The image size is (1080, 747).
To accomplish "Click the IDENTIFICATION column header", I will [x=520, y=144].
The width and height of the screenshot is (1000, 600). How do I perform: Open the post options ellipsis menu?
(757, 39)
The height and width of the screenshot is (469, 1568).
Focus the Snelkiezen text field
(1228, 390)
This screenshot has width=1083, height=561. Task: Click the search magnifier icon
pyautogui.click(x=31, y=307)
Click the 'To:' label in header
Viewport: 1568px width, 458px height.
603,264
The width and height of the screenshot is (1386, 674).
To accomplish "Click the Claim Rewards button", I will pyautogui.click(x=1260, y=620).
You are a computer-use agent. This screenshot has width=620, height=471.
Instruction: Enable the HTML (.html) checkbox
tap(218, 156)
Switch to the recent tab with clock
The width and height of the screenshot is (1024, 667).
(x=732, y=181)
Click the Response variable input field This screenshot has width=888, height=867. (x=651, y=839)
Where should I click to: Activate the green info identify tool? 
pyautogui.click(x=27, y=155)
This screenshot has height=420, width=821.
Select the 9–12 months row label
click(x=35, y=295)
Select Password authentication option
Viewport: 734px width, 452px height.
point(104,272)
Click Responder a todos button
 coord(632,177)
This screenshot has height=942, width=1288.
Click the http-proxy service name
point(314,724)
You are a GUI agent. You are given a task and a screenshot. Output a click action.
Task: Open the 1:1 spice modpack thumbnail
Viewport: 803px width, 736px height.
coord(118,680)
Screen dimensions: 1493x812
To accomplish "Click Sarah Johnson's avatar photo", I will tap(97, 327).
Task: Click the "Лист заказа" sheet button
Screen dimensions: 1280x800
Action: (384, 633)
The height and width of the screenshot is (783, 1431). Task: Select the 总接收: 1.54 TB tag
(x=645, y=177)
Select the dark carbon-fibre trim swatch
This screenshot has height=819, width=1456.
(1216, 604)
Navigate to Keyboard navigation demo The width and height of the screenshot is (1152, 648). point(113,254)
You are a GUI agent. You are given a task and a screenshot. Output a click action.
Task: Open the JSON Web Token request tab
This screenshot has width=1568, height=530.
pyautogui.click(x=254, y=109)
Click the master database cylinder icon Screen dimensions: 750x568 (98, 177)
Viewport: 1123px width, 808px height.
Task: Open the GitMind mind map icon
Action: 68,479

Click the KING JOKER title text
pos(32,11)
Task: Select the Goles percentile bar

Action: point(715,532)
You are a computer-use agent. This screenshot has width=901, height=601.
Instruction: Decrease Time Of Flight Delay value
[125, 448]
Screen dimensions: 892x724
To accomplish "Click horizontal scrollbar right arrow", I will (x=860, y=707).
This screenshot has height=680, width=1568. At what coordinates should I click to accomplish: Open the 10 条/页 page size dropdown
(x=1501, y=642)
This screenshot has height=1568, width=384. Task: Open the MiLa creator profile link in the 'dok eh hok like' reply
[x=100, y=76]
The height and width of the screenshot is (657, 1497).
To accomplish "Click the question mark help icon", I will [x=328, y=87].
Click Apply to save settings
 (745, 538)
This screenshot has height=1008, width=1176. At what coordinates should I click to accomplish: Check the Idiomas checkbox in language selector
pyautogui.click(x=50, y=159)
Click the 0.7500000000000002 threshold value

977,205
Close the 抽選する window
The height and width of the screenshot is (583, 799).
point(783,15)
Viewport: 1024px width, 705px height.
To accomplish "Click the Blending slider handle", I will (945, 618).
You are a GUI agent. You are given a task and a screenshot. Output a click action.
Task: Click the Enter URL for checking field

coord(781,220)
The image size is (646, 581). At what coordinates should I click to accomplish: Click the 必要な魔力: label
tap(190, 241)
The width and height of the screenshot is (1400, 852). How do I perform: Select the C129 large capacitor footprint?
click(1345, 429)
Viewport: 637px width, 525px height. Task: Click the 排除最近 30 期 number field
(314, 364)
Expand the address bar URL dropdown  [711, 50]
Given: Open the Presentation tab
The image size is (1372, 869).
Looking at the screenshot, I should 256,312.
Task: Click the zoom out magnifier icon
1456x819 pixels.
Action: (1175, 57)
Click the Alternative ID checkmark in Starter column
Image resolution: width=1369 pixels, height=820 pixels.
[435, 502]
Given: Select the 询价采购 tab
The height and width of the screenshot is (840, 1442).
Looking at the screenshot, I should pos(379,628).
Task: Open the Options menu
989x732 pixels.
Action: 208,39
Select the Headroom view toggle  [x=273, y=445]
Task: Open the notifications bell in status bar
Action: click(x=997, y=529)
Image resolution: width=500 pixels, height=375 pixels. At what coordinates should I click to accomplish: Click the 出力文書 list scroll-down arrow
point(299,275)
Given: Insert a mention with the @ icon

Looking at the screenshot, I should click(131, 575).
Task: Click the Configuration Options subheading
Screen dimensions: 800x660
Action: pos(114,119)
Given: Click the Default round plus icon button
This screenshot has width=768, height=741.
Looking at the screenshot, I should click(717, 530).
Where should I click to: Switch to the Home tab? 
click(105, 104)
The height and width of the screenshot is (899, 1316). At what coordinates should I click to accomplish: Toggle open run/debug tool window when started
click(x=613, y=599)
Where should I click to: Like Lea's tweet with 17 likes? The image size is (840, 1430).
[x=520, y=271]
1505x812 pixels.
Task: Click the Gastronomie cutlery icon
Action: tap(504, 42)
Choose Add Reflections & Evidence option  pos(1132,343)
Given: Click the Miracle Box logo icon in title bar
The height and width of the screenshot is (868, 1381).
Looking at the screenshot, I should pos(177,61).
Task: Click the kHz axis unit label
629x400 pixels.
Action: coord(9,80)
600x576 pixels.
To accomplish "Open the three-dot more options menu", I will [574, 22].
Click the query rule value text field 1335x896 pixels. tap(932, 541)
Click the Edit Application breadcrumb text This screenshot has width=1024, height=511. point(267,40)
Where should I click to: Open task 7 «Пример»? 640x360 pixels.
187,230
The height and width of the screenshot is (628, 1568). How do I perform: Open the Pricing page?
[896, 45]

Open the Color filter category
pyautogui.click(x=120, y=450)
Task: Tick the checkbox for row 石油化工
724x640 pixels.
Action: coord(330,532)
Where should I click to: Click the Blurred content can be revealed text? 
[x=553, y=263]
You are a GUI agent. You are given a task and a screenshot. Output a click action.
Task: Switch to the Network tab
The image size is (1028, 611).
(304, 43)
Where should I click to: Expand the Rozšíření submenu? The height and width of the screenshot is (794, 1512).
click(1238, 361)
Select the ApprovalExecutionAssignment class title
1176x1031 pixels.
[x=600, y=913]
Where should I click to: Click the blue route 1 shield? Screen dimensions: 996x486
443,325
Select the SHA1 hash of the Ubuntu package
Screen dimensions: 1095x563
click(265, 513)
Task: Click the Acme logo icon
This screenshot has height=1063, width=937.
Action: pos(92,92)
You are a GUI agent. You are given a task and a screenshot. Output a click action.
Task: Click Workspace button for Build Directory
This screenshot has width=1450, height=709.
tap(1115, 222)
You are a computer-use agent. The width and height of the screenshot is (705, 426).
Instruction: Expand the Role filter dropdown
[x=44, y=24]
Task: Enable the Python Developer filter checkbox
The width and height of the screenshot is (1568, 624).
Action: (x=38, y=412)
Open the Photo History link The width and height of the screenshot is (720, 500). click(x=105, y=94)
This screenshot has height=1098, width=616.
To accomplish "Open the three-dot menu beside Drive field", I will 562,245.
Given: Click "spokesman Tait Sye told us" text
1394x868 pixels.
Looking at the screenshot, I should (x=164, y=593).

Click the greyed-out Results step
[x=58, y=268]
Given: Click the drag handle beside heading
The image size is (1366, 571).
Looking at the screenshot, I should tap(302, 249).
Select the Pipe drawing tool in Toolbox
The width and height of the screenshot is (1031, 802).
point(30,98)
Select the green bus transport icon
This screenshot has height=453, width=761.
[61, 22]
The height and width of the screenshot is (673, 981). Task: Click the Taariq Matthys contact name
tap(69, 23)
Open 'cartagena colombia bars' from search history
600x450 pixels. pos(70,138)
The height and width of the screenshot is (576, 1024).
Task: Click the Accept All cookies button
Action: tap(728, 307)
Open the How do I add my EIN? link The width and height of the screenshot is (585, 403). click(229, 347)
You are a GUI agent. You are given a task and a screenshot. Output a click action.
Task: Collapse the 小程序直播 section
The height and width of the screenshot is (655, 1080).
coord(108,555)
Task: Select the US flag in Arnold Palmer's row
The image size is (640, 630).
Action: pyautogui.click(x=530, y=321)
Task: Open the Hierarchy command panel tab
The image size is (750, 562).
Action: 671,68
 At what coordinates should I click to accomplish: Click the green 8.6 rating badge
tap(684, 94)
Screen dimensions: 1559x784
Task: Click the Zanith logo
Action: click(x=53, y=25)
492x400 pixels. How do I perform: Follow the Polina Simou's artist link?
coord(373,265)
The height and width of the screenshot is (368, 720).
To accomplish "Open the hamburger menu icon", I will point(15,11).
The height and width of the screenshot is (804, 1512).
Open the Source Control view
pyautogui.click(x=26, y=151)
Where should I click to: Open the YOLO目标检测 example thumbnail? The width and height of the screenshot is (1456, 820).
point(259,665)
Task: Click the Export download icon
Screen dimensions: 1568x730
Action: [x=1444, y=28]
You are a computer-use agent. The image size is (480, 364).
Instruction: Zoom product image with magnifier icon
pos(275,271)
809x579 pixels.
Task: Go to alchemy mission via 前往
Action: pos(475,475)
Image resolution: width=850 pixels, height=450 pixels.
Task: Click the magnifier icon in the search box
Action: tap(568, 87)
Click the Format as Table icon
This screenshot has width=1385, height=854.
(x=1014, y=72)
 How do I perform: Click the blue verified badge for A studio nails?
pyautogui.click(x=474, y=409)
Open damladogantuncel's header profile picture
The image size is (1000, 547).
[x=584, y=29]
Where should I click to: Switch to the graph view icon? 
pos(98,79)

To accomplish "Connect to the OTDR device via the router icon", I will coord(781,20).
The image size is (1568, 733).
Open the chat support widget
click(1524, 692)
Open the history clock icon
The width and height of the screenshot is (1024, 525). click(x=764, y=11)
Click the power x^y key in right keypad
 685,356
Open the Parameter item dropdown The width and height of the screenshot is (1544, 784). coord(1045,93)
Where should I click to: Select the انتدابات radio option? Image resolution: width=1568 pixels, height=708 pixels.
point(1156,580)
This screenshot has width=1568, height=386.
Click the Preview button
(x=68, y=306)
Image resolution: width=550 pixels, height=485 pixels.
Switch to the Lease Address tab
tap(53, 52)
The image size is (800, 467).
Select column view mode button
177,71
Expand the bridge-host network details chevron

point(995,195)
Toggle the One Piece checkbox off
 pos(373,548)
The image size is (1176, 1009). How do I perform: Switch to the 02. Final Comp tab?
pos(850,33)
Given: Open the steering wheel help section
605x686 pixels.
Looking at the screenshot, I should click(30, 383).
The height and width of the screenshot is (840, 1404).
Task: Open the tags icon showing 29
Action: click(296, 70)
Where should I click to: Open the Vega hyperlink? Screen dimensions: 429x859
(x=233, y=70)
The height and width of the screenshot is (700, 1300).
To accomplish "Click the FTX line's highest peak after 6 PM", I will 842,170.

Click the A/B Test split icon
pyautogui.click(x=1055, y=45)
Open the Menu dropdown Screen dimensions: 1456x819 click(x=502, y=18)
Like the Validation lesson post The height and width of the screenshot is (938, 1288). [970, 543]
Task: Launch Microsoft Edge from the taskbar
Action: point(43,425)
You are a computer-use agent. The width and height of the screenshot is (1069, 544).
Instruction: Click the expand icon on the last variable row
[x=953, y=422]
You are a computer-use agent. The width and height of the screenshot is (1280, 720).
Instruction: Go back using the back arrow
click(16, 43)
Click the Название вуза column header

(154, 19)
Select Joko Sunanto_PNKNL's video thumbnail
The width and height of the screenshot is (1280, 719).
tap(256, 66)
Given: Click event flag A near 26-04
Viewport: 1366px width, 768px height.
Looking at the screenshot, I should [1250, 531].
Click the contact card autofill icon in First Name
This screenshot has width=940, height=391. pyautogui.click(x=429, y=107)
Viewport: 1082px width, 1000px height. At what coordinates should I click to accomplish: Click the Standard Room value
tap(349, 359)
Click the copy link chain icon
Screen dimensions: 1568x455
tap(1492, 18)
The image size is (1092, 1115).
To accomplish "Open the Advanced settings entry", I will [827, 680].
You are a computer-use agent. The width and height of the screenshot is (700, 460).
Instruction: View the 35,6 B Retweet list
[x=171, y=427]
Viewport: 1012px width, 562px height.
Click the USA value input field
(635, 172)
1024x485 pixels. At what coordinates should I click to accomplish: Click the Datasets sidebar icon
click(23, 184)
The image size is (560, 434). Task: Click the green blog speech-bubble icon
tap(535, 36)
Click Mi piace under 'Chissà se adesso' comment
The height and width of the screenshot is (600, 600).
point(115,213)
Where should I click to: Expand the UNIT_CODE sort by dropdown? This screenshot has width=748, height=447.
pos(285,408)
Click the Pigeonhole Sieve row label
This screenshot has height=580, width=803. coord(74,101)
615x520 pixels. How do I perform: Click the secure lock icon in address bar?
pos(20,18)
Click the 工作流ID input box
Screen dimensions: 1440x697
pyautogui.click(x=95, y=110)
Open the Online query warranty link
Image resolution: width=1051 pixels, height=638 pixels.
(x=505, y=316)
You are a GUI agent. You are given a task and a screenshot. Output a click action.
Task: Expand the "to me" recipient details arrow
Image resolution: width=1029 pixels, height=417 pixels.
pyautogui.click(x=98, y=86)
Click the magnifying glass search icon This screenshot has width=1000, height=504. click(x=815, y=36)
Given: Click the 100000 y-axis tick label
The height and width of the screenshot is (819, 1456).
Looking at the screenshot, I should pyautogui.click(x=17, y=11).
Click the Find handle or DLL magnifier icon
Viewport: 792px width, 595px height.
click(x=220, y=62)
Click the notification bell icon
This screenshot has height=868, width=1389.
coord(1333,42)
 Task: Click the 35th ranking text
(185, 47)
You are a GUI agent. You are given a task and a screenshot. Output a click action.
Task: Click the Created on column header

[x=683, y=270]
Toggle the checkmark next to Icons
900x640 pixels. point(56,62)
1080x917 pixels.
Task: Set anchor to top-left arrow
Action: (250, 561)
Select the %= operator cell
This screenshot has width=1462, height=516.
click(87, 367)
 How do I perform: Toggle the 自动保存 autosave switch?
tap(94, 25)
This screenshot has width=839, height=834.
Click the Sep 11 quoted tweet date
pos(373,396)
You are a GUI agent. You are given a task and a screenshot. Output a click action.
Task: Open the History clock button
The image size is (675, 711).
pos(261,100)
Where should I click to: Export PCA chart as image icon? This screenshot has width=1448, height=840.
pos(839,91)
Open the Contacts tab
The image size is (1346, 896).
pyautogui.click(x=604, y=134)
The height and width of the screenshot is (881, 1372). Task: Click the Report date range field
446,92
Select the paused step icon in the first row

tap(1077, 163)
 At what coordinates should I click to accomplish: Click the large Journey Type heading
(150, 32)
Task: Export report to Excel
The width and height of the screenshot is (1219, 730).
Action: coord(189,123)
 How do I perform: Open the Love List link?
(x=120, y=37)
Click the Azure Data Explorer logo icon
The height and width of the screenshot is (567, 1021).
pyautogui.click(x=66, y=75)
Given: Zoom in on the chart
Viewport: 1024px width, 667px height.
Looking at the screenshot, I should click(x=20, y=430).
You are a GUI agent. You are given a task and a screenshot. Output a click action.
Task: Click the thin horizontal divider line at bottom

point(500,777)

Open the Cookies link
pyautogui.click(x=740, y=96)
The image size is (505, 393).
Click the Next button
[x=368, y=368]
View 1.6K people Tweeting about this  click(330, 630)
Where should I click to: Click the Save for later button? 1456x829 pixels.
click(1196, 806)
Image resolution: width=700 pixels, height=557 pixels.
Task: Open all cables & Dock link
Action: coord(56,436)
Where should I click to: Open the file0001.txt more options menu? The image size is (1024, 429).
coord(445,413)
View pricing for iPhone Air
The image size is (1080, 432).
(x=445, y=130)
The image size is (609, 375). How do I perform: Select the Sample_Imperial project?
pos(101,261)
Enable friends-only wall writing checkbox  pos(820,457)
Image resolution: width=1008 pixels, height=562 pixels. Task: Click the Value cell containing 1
----------
**Task prompt:**
Express the stretch of material from the line containing "Click Apply to save settings" through the line containing "click(105, 104)" as a JSON list of strings, one string per line, with blank lines omitted.

**Reply:**
[
  "Click Apply to save settings",
  " (745, 538)",
  "This screenshot has height=1008, width=1176. At what coordinates should I click to accomplish: Check the Idiomas checkbox in language selector",
  "pyautogui.click(x=50, y=159)",
  "Click the 0.7500000000000002 threshold value",
  "977,205",
  "Close the 抽選する window",
  "The height and width of the screenshot is (583, 799).",
  "point(783,15)",
  "Viewport: 1024px width, 705px height.",
  "To accomplish \"Click the Blending slider handle\", I will (945, 618).",
  "You are a GUI agent. You are given a task and a screenshot. Output a click action.",
  "Task: Click the Enter URL for checking field",
  "coord(781,220)",
  "The image size is (646, 581). At what coordinates should I click to accomplish: Click the 必要な魔力: label",
  "tap(190, 241)",
  "The width and height of the screenshot is (1400, 852). How do I perform: Select the C129 large capacitor footprint?",
  "click(1345, 429)",
  "Viewport: 637px width, 525px height. Task: Click the 排除最近 30 期 number field",
  "(314, 364)",
  "Expand the address bar URL dropdown  [711, 50]",
  "Given: Open the Presentation tab",
  "The image size is (1372, 869).",
  "Looking at the screenshot, I should 256,312.",
  "Task: Click the zoom out magnifier icon",
  "1456x819 pixels.",
  "Action: (1175, 57)",
  "Click the Alternative ID checkmark in Starter column",
  "Image resolution: width=1369 pixels, height=820 pixels.",
  "[435, 502]",
  "Given: Select the 询价采购 tab",
  "The height and width of the screenshot is (840, 1442).",
  "Looking at the screenshot, I should pos(379,628).",
  "Task: Open the Options menu",
  "989x732 pixels.",
  "Action: 208,39",
  "Select the Headroom view toggle  [x=273, y=445]",
  "Task: Open the notifications bell in status bar",
  "Action: click(x=997, y=529)",
  "Image resolution: width=500 pixels, height=375 pixels. At what coordinates should I click to accomplish: Click the 出力文書 list scroll-down arrow",
  "point(299,275)",
  "Given: Insert a mention with the @ icon",
  "Looking at the screenshot, I should click(131, 575).",
  "Task: Click the Configuration Options subheading",
  "Screen dimensions: 800x660",
  "Action: pos(114,119)",
  "Given: Click the Default round plus icon button",
  "This screenshot has width=768, height=741.",
  "Looking at the screenshot, I should click(717, 530).",
  "Where should I click to: Switch to the Home tab? ",
  "click(105, 104)"
]